Denka spent nothing on the structure and devices; Emerson installed it all, and Denka Singapore pays a monthly fee for the service. This model has 148 devices on a 3G mobile network, Microsoft Azure cloud server, and SteamLogic software. According to Ng Hock Cheong, the maintenance manager of Denka Singapore, it has already reduced steam use by seven percent.
Watch the video for more about the Denka’s solution from Emerson:
You can read more about this success case here.
Energy optimization – Beckhoff
At Hannover Messe 2017, we had a chat with the reps from Beckhoff. Better still, we could see Beckhoff’s Azure-based system and learn more about how it works.
So we found out that it collects and analyzes data from your process through its TwinCAT analytics. You can also get predictive maintenance, machine optimization, and condition analysis.
You can connect the field devices through the EK9160, an IoT bus coupler certified by Microsoft Azure. It doesn’t need a control program, finding its parameters through a web server that you can access with any browser. You can also use the IoT controller, giving you more ability to use your data.

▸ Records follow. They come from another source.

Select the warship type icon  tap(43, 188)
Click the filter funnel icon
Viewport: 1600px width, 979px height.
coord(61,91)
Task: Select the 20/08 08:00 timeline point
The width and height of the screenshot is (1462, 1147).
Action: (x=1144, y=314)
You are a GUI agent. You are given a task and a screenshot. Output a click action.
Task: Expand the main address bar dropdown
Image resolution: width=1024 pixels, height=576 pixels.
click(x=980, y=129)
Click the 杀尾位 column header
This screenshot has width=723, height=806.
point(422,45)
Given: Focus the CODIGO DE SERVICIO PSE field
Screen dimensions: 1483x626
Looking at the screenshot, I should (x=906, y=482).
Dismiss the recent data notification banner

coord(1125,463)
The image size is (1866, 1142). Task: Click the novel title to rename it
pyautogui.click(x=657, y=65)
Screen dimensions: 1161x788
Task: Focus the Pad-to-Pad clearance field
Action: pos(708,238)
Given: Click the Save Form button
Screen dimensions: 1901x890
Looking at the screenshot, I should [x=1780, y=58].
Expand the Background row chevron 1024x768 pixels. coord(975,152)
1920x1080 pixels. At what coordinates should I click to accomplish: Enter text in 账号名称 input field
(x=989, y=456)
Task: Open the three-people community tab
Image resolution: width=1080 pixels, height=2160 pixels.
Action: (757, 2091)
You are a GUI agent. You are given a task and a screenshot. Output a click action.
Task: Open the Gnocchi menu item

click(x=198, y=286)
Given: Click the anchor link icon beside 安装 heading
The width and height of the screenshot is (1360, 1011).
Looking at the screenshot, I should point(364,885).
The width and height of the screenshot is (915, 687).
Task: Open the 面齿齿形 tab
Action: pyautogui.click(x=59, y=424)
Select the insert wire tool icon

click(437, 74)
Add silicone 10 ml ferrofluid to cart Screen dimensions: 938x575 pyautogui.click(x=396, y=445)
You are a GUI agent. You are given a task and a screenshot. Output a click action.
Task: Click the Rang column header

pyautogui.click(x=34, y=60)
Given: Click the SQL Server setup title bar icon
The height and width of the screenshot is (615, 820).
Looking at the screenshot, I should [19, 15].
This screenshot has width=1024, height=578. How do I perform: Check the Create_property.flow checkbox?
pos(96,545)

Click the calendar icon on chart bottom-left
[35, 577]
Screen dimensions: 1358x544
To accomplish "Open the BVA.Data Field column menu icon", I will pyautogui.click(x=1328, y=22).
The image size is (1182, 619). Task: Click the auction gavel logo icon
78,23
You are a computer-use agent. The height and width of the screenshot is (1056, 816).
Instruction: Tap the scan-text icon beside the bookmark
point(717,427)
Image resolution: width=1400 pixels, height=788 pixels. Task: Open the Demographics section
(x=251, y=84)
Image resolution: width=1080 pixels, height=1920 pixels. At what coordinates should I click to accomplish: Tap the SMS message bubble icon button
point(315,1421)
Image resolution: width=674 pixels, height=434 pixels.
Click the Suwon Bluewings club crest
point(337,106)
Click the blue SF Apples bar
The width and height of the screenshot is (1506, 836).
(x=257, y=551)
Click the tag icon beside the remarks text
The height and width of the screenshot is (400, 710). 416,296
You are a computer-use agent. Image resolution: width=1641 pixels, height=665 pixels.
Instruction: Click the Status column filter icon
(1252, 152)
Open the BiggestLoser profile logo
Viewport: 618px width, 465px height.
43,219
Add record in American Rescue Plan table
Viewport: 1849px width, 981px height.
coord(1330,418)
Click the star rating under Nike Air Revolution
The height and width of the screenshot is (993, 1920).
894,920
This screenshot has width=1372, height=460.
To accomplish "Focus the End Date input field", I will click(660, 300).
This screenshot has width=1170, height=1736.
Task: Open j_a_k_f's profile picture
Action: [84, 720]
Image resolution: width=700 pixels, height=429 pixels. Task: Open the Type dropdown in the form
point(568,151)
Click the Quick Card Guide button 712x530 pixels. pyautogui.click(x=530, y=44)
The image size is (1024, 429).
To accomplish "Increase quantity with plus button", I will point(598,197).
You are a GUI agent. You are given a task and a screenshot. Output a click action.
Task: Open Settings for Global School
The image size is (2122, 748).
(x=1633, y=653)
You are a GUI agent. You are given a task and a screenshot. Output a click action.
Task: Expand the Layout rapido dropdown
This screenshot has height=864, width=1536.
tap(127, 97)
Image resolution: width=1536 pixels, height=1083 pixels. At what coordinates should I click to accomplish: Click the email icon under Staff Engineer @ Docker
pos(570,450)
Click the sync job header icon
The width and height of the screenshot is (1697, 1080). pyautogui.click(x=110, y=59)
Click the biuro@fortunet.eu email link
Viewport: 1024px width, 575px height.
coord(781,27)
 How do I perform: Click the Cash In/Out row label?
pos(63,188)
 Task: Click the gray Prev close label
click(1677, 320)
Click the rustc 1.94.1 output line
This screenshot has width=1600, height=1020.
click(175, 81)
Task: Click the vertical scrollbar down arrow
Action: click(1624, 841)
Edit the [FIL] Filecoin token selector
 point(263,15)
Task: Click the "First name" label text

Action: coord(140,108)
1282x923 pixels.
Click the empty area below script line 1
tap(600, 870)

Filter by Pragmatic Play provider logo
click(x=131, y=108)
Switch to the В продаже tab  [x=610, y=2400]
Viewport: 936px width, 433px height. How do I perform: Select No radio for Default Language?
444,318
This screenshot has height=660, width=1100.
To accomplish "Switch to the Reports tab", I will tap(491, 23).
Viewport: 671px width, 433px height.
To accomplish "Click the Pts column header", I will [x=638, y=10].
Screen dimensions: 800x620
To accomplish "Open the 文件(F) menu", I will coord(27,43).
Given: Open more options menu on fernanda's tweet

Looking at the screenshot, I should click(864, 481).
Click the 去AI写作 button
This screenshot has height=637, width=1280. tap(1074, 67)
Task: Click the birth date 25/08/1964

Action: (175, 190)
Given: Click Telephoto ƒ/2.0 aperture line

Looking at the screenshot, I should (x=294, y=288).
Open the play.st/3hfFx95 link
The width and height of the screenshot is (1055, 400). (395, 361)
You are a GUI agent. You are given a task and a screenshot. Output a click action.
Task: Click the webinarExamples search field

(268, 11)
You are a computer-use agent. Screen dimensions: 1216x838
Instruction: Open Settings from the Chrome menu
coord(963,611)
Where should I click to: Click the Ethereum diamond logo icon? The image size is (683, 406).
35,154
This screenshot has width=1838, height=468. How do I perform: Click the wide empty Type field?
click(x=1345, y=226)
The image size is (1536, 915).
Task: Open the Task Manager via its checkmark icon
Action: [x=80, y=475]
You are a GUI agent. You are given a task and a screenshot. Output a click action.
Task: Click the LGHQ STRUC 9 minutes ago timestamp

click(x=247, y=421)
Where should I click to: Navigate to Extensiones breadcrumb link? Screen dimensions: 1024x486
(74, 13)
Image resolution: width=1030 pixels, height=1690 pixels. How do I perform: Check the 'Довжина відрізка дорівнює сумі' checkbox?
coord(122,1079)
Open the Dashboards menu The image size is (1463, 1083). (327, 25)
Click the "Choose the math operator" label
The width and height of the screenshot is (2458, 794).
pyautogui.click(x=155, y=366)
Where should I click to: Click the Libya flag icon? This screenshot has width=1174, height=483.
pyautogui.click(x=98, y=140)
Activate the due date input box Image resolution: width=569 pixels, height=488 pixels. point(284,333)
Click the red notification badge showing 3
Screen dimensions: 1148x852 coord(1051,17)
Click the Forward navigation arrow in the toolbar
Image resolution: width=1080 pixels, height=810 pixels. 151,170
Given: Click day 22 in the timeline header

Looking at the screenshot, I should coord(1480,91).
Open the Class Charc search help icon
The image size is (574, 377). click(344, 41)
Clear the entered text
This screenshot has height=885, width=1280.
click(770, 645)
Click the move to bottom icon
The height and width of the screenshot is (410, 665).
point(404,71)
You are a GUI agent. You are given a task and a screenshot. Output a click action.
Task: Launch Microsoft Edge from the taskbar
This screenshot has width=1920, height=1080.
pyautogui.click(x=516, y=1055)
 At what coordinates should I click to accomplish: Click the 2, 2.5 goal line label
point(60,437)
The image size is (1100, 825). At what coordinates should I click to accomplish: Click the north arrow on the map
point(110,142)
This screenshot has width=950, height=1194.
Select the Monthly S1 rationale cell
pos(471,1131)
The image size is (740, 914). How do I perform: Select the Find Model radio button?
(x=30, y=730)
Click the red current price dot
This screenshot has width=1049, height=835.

It all goes into the Azure Ecoystem through OPC UA over advanced message queuing protocol (AMQP) or MQ telemetry transport (MQTT) protocol. Then, within Azure, you get options such as IoT data agents or analytics loggers and workbenches.
Watch this video for more about Beckhoff’s solution:
You can also check out more on Beckhoff here.
So if you need an energy monitoring system, then you can find a solution to fit you, from Emerson’s steam traps to Endress+Hauser’s wastewater treatment and beyond. Best of all, these systems can apply in various processes throughout your plant.